ABOUT THIS TASK – Restating every entry exactly is the whole task.

EXERCISE INPUT –
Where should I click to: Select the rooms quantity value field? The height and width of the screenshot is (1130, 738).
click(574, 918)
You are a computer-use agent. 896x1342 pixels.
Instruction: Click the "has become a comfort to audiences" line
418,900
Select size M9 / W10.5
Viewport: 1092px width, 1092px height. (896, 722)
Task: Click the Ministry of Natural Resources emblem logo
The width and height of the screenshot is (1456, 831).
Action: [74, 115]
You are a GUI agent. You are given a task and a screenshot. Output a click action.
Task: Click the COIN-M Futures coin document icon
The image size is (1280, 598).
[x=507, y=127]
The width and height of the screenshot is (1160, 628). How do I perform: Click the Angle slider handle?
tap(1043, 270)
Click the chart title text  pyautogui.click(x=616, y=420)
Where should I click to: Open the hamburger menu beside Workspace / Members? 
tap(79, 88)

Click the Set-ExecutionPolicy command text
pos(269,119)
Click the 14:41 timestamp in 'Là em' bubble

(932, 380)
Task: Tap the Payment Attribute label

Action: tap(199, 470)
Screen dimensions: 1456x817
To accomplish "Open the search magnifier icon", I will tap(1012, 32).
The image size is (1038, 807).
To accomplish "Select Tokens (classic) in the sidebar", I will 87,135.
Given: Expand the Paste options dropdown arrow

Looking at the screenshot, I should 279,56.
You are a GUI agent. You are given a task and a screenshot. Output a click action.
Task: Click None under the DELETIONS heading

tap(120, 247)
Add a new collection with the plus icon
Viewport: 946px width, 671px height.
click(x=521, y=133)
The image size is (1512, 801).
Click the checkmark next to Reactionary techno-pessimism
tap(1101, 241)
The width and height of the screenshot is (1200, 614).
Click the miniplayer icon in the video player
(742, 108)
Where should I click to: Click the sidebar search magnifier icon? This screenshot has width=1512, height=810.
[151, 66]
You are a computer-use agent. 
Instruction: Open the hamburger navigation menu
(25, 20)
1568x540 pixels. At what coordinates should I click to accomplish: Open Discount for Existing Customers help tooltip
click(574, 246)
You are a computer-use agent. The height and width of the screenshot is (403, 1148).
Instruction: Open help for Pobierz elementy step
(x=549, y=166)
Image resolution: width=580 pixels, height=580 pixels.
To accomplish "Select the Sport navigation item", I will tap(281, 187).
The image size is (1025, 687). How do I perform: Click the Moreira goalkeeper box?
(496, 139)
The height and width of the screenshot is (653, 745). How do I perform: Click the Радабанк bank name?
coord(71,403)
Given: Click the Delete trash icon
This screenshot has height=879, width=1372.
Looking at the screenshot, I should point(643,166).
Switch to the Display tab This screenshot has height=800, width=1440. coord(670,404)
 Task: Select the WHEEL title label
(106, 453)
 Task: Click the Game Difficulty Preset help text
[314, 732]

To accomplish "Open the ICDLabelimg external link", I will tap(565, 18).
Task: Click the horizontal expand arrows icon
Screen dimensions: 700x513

SOLVED EXERCISE –
Where should I click to: Select the rooms quantity value field? The height and width of the screenshot is (1130, 738).
click(574, 918)
You are a computer-use agent. 896x1342 pixels.
Instruction: Click the "has become a comfort to audiences" line
418,900
Select size M9 / W10.5
Viewport: 1092px width, 1092px height. (896, 722)
Task: Click the Ministry of Natural Resources emblem logo
The width and height of the screenshot is (1456, 831).
Action: [74, 115]
You are a GUI agent. You are given a task and a screenshot. Output a click action.
Task: Click the COIN-M Futures coin document icon
The image size is (1280, 598).
[x=507, y=127]
The width and height of the screenshot is (1160, 628). How do I perform: Click the Angle slider handle?
tap(1043, 270)
Click the chart title text  pyautogui.click(x=616, y=420)
Where should I click to: Open the hamburger menu beside Workspace / Members? 
tap(79, 88)

Click the Set-ExecutionPolicy command text
pos(269,119)
Click the 14:41 timestamp in 'Là em' bubble

(932, 380)
Task: Tap the Payment Attribute label

Action: tap(199, 470)
Screen dimensions: 1456x817
To accomplish "Open the search magnifier icon", I will tap(1012, 32).
The image size is (1038, 807).
To accomplish "Select Tokens (classic) in the sidebar", I will 87,135.
Given: Expand the Paste options dropdown arrow

Looking at the screenshot, I should 279,56.
You are a GUI agent. You are given a task and a screenshot. Output a click action.
Task: Click None under the DELETIONS heading

tap(120, 247)
Add a new collection with the plus icon
Viewport: 946px width, 671px height.
click(x=521, y=133)
The image size is (1512, 801).
Click the checkmark next to Reactionary techno-pessimism
tap(1101, 241)
The width and height of the screenshot is (1200, 614).
Click the miniplayer icon in the video player
(742, 108)
Where should I click to: Click the sidebar search magnifier icon? This screenshot has width=1512, height=810.
[151, 66]
You are a computer-use agent. 
Instruction: Open the hamburger navigation menu
(25, 20)
1568x540 pixels. At what coordinates should I click to accomplish: Open Discount for Existing Customers help tooltip
click(574, 246)
You are a computer-use agent. The height and width of the screenshot is (403, 1148).
Instruction: Open help for Pobierz elementy step
(x=549, y=166)
Image resolution: width=580 pixels, height=580 pixels.
To accomplish "Select the Sport navigation item", I will tap(281, 187).
The image size is (1025, 687). How do I perform: Click the Moreira goalkeeper box?
(496, 139)
The height and width of the screenshot is (653, 745). How do I perform: Click the Радабанк bank name?
coord(71,403)
Given: Click the Delete trash icon
This screenshot has height=879, width=1372.
Looking at the screenshot, I should point(643,166).
Switch to the Display tab This screenshot has height=800, width=1440. coord(670,404)
 Task: Select the WHEEL title label
(106, 453)
 Task: Click the Game Difficulty Preset help text
[314, 732]

To accomplish "Open the ICDLabelimg external link", I will tap(565, 18).
Task: Click the horizontal expand arrows icon
Screen dimensions: 700x513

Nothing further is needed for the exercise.